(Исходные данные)
———

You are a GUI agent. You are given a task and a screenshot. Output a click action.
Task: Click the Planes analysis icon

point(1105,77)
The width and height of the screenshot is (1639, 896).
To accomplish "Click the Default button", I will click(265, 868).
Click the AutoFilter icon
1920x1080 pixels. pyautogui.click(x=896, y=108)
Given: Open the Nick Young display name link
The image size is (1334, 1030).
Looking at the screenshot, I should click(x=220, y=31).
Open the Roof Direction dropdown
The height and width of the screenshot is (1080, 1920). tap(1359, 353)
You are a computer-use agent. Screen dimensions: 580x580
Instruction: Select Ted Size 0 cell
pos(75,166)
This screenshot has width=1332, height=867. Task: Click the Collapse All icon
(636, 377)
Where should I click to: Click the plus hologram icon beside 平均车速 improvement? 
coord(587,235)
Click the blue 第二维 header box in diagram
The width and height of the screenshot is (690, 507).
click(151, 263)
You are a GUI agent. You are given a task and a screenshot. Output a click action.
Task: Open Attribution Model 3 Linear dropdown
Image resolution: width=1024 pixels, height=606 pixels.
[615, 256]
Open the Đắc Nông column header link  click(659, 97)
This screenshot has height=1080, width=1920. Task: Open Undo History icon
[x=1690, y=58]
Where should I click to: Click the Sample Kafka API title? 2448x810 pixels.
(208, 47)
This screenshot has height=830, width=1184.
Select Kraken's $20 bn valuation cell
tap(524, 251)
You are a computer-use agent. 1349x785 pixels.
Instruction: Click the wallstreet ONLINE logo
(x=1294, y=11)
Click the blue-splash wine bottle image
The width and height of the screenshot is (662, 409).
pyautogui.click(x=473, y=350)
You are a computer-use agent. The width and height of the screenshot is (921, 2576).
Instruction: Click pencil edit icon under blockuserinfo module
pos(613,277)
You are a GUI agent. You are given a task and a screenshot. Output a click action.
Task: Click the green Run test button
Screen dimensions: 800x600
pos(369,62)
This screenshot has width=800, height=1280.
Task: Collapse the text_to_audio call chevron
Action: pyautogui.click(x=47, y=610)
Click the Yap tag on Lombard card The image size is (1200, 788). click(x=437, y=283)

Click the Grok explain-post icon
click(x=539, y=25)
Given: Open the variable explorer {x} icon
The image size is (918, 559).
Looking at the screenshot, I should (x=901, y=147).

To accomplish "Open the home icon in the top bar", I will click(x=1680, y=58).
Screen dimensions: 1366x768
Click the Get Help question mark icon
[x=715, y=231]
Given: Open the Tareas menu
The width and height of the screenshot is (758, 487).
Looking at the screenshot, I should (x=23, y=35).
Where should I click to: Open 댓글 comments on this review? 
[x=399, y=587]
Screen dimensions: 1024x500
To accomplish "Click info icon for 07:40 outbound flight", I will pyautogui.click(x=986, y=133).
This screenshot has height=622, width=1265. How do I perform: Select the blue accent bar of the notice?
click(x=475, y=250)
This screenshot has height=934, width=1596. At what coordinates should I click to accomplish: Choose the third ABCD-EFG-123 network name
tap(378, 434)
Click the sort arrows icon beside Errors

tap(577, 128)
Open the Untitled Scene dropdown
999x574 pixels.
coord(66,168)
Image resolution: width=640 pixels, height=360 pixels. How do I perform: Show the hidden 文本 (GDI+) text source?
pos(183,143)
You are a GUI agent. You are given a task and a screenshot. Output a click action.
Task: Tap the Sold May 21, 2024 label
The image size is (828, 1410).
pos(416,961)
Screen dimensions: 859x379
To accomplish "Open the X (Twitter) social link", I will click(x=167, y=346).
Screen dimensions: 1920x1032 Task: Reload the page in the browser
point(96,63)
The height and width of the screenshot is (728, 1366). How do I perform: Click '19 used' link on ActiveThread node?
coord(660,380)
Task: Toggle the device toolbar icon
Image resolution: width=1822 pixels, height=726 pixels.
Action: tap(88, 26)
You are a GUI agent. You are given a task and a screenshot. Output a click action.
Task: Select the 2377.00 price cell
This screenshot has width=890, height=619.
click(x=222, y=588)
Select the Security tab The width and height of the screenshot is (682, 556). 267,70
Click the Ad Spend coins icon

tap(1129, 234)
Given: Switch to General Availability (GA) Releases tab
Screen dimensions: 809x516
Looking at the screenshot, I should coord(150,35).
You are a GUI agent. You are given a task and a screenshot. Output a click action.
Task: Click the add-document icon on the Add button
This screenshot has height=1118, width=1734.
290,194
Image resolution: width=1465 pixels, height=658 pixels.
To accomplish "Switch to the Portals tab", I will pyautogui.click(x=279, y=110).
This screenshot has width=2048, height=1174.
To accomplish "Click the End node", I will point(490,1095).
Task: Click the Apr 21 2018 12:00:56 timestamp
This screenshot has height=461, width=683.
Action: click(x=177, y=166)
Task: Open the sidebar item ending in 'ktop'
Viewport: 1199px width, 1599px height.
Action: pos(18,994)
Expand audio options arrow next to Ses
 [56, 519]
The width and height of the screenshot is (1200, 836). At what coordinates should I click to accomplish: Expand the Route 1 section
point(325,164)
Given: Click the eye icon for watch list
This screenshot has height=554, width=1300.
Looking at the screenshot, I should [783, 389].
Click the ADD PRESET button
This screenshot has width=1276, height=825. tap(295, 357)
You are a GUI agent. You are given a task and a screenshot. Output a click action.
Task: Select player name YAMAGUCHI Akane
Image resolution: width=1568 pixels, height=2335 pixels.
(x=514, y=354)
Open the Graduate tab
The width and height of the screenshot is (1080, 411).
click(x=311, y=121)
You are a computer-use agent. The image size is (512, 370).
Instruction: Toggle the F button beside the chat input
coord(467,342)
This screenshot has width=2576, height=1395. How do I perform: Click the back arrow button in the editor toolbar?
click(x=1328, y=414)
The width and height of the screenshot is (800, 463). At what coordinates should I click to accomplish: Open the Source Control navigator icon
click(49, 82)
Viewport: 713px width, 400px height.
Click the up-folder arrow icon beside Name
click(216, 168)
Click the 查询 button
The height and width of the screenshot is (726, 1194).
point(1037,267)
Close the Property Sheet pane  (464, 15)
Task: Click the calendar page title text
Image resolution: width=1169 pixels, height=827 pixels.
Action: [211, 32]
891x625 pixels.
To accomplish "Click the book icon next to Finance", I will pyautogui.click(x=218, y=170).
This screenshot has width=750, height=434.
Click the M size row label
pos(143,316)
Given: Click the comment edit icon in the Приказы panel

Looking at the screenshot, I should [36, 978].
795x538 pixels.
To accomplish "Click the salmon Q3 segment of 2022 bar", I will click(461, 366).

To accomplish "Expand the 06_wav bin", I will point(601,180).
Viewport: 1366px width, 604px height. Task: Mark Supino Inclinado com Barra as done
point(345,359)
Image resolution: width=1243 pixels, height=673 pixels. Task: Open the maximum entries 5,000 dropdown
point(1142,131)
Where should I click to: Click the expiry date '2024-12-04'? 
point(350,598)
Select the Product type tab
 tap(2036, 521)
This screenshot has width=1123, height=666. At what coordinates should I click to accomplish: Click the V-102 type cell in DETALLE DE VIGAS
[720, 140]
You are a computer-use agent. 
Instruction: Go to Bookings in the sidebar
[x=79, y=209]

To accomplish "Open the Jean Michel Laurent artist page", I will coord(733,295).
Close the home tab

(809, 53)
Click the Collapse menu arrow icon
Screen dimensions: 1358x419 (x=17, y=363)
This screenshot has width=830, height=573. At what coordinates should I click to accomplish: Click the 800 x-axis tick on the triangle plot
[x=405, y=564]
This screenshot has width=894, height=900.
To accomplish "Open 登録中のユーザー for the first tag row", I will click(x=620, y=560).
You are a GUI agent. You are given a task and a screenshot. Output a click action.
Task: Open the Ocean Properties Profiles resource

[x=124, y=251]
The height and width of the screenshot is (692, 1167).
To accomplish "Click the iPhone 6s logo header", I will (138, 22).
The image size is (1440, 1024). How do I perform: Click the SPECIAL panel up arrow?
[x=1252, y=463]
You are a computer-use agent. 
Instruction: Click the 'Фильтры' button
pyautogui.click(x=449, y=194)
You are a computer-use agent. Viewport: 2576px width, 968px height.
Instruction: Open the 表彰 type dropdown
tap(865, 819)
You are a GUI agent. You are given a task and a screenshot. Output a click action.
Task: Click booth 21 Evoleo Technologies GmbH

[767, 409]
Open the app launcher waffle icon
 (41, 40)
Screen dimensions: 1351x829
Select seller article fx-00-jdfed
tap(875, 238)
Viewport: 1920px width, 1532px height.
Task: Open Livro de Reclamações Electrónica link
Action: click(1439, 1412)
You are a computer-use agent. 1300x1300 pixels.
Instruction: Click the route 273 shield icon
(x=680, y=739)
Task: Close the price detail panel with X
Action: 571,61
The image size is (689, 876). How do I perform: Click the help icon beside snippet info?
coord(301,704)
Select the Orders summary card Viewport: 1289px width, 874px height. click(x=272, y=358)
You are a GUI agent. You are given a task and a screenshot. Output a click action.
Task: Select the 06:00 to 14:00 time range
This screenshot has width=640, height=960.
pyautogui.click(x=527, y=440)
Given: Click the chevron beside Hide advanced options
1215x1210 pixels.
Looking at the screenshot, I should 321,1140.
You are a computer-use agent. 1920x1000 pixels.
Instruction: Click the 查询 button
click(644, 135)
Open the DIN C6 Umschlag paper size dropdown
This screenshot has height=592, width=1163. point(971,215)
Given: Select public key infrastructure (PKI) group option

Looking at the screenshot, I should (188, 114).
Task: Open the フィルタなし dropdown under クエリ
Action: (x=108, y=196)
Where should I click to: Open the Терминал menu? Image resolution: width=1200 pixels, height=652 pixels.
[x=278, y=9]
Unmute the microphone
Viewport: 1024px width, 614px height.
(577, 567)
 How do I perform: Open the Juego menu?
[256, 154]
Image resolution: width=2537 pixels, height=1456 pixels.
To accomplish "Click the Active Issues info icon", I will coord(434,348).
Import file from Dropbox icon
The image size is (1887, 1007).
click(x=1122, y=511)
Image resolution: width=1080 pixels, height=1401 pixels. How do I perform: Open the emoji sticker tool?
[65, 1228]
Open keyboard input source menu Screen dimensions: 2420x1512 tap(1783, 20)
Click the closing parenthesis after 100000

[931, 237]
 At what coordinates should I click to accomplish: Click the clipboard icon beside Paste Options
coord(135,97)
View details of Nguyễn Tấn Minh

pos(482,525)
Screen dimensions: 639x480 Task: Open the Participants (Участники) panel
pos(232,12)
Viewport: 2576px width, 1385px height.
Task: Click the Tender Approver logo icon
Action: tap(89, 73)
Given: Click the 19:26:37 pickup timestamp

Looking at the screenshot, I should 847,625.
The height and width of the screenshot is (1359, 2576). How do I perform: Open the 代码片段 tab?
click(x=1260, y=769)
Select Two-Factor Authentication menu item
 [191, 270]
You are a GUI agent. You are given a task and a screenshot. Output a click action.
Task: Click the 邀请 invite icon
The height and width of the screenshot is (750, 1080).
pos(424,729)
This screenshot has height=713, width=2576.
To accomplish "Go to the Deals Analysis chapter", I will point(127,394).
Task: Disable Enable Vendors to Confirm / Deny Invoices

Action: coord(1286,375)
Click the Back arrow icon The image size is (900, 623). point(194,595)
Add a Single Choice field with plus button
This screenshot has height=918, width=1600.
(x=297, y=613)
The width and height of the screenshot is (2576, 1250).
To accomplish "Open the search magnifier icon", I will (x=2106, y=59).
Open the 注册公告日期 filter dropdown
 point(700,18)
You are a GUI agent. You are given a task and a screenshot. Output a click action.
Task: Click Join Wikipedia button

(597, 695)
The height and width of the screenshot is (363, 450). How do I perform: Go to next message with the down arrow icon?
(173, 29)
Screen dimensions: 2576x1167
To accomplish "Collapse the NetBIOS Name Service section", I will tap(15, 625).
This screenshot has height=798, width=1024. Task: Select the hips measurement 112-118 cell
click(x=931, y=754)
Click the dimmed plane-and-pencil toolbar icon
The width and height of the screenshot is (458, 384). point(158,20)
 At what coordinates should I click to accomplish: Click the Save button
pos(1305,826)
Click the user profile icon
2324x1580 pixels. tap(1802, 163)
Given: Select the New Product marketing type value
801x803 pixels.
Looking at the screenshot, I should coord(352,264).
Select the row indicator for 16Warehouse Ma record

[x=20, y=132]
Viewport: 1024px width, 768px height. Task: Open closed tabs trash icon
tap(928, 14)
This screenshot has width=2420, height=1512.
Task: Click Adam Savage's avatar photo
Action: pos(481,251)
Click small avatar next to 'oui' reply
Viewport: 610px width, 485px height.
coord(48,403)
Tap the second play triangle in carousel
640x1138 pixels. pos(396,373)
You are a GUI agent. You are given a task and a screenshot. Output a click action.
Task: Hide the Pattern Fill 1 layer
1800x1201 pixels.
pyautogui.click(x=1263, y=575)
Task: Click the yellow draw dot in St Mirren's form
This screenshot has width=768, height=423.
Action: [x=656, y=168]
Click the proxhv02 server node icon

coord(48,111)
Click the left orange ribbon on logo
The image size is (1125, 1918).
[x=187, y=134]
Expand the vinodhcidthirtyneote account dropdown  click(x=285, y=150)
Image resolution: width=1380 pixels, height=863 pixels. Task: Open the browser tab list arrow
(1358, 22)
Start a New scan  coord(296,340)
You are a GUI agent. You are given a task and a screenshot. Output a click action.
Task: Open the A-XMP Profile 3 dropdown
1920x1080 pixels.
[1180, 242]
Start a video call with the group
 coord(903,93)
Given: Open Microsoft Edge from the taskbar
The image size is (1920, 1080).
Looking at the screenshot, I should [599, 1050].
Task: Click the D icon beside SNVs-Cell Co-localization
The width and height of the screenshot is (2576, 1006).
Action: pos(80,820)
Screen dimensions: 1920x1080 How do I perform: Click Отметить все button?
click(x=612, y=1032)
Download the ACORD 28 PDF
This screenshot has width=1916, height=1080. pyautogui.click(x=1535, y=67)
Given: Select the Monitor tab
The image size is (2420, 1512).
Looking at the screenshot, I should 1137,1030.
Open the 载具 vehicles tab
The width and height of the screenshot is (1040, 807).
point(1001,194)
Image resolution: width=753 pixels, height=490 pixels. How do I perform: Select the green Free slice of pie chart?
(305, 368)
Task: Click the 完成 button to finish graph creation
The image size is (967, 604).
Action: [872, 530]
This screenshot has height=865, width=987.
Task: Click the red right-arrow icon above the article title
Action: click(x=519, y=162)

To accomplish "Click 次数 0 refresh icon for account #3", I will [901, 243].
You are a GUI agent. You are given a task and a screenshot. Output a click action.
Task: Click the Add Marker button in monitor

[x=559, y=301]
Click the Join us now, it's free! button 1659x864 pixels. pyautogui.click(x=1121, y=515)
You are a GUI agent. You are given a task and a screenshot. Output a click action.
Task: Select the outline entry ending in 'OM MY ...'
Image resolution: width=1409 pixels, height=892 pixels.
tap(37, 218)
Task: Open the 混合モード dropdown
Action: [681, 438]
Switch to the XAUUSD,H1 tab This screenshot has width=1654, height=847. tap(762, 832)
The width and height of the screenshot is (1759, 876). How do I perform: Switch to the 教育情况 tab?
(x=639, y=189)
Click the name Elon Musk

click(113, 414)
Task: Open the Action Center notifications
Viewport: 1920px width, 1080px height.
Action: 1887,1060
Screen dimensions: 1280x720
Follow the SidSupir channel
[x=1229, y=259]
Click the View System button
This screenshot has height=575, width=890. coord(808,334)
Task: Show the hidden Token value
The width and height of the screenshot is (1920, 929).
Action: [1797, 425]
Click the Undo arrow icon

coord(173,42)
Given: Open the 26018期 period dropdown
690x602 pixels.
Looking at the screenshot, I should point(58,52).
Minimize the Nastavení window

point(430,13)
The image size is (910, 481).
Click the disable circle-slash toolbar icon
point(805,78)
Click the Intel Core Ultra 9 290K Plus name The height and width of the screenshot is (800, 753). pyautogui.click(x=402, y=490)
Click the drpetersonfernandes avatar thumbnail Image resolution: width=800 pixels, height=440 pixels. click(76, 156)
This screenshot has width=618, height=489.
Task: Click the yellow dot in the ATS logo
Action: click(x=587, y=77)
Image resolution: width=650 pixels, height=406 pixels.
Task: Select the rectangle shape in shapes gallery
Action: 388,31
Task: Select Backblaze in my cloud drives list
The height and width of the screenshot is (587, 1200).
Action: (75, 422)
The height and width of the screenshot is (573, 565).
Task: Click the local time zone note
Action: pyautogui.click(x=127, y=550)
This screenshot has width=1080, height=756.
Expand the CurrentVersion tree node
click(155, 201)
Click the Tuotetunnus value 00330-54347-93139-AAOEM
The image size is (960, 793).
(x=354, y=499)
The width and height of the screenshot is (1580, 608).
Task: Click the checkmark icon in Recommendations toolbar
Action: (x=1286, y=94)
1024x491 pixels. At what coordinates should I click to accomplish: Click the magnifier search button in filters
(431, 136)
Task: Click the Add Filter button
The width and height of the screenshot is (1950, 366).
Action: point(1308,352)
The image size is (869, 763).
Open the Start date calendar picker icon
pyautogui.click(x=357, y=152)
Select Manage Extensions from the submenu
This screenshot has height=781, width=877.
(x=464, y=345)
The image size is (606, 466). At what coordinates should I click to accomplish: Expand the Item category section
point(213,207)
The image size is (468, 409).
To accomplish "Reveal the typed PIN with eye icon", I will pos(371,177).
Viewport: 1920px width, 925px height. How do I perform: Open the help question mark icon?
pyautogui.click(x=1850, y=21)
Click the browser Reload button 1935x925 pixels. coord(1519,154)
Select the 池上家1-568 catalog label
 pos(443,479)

———

* _Рабочее задание_
Замените «Image resolution» на «Screen resolution» в строках листинга от строки с «This screenshot has width=2576, height=1395.» до строки с «tap(2036, 521)» и приведите эти строки заново. Всё остальное в них не меняйте.

* _Решение задачи_
This screenshot has width=2576, height=1395. How do I perform: Click the back arrow button in the editor toolbar?
click(x=1328, y=414)
The width and height of the screenshot is (800, 463). At what coordinates should I click to accomplish: Open the Source Control navigator icon
click(49, 82)
Viewport: 713px width, 400px height.
Click the up-folder arrow icon beside Name
click(216, 168)
Click the 查询 button
The height and width of the screenshot is (726, 1194).
point(1037,267)
Close the Property Sheet pane  (464, 15)
Task: Click the calendar page title text
Screen resolution: width=1169 pixels, height=827 pixels.
Action: [211, 32]
891x625 pixels.
To accomplish "Click the book icon next to Finance", I will pyautogui.click(x=218, y=170).
This screenshot has width=750, height=434.
Click the M size row label
pos(143,316)
Given: Click the comment edit icon in the Приказы panel

Looking at the screenshot, I should [36, 978].
795x538 pixels.
To accomplish "Click the salmon Q3 segment of 2022 bar", I will click(461, 366).

To accomplish "Expand the 06_wav bin", I will point(601,180).
Viewport: 1366px width, 604px height. Task: Mark Supino Inclinado com Barra as done
point(345,359)
Screen resolution: width=1243 pixels, height=673 pixels. Task: Open the maximum entries 5,000 dropdown
point(1142,131)
Where should I click to: Click the expiry date '2024-12-04'? 
point(350,598)
Select the Product type tab
 tap(2036, 521)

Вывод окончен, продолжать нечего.